Hi Johannes
On 03/04/2025 13:17, Johannes Schindelin wrote:
Hi Phillip,
On Wed, 2 Apr 2025, phillip.wood123@xxxxxxxxx wrote:
On 01/04/2025 17:22, Johannes Schindelin wrote:
It is unfortunate that we cannot fix this, as `git commit` with an
interrupted `pick` _would_ retain authorship, right?
Unfortunately not. Running "git commit" rather than "git rebase
--continue" to commit a conflict resolution when rebasing always loses
the authorship.
(Why is that so? Can we really not use the same trick with `merge`s?)
Authorship is retained when a `git cherry-pick` (what an unwieldy command
name for _such_ a common operation!) failed with merge conflicts and those
conflicts were resolved and the user then calls `git commit`, though.

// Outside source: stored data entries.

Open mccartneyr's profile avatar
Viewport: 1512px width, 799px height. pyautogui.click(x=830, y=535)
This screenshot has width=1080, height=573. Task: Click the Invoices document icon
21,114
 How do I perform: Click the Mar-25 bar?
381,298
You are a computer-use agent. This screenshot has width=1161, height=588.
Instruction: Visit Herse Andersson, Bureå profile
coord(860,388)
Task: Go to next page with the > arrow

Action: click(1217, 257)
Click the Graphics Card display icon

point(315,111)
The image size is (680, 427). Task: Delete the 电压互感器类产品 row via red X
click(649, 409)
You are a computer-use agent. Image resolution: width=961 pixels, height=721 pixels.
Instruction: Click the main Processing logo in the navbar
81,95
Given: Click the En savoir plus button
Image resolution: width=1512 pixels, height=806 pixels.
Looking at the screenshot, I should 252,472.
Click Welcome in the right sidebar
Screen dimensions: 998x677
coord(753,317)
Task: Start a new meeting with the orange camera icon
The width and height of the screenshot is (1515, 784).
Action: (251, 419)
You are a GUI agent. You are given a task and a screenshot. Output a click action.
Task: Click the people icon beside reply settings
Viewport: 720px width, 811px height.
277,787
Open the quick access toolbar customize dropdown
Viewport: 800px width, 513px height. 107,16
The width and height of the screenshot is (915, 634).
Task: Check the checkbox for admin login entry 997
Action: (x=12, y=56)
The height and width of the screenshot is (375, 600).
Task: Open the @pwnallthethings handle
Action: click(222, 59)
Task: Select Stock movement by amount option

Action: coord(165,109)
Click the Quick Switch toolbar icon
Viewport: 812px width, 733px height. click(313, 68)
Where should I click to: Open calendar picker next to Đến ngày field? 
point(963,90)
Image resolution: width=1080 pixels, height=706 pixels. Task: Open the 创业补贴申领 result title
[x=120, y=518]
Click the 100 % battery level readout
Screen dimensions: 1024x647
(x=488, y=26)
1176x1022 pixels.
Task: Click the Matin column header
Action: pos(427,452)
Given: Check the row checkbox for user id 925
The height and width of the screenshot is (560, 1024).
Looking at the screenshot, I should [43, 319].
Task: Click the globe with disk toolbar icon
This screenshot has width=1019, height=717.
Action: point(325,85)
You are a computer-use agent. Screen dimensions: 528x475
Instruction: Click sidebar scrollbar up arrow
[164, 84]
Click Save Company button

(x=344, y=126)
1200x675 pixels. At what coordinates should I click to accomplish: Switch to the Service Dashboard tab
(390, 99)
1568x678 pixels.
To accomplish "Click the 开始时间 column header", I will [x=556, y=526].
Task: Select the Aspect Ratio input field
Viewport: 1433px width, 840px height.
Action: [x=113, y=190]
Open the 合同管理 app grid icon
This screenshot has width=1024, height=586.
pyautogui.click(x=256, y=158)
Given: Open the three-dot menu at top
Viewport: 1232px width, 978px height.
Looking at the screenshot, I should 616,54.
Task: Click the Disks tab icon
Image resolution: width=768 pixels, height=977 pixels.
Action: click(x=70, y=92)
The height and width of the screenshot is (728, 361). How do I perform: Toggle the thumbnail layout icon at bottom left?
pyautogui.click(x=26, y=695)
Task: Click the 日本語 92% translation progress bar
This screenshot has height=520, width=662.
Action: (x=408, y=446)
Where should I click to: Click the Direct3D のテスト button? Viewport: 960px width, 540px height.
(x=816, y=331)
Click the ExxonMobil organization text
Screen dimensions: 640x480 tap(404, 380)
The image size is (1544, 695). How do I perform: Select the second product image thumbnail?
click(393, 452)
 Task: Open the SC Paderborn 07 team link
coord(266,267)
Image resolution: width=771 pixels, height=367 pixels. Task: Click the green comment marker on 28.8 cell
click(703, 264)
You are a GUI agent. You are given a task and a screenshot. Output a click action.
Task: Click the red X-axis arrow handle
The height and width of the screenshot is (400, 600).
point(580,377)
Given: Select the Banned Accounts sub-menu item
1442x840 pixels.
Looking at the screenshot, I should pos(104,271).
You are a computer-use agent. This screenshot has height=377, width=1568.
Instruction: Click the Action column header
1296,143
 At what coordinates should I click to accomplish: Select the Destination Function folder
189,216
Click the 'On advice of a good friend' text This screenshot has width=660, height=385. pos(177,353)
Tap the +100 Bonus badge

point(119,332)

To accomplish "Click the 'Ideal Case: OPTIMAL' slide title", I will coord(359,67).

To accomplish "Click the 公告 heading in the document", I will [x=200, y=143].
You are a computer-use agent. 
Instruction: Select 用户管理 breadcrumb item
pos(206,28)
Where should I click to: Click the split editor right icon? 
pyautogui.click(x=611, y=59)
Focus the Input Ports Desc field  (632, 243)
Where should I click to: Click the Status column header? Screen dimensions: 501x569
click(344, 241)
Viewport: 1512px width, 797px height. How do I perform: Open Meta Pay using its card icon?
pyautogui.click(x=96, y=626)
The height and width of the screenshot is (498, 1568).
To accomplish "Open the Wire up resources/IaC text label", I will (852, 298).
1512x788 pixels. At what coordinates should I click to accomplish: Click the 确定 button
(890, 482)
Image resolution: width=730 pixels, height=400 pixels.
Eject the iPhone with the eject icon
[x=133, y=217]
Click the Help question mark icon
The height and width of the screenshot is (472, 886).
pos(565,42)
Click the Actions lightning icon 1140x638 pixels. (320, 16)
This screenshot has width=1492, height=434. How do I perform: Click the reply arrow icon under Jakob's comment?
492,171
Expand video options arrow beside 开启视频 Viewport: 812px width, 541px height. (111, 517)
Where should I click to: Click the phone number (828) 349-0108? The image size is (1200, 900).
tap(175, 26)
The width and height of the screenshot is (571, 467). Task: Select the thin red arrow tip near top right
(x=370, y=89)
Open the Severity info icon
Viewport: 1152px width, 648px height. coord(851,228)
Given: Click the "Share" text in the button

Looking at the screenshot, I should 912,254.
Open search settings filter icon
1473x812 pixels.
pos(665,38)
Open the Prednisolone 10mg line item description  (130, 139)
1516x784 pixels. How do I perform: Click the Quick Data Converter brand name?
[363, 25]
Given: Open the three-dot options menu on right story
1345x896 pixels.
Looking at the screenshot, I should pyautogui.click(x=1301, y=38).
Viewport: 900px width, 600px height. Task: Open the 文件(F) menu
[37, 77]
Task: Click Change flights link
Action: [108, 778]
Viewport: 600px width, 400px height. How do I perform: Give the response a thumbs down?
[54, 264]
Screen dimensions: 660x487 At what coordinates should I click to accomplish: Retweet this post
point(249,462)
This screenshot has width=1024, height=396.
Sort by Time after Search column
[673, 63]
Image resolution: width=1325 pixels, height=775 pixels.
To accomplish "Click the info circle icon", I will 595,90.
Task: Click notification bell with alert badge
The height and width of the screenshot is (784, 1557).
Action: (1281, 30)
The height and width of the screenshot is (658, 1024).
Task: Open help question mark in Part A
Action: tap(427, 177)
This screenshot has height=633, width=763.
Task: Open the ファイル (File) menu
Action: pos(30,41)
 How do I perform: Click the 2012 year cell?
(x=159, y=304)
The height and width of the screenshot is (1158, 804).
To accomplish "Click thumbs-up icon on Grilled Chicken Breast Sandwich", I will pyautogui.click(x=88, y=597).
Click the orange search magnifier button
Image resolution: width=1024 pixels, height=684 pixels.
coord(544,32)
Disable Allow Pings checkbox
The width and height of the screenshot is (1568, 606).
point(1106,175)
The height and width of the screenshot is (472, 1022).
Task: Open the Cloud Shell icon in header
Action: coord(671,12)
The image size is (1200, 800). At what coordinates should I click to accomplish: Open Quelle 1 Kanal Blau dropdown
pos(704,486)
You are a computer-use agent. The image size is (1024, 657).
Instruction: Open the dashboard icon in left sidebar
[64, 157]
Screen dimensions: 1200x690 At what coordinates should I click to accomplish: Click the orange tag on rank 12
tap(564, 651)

Why can this technique not be used in interrupted `pick`/`merge` commands
of `git rebase`?`git cherry-pick` retains authorship by writing CHERRY_PICK_HEAD which
`git commit` uses to look up the commit message and authorship. When
we're rebasing the sequencer removes CHERRY_PICK_HEAD and instead writes
the commit message to MERGE_MSG and the authorship to
.git/rebase-merge/author-script. I think the reason for the different
behavior is to avoid confusing things like `git status`.
CHERRY_PICK_HEAD has been removed when rebasing since it was introduced
in d7e5c0cbfb0 (Introduce CHERRY_PICK_HEAD, 2011-02-19). These days
rebase supports --reset-author-date which means it cannot use the same
mechanism as cherry-pick. Personally I'd much rather we tell people to
use "git rebase --continue" to commit their conflict resolutions as
using "git commit" has never worked if one wanted to preserve authorship
and I think making it work would be a pain and probably fragile as I'm
not sure how we'd ensure "git commit" knew it was committing a conflict
resolution created by "git rebase" rather than one created by some other
commit run while the rebase was stopped or by an exec command.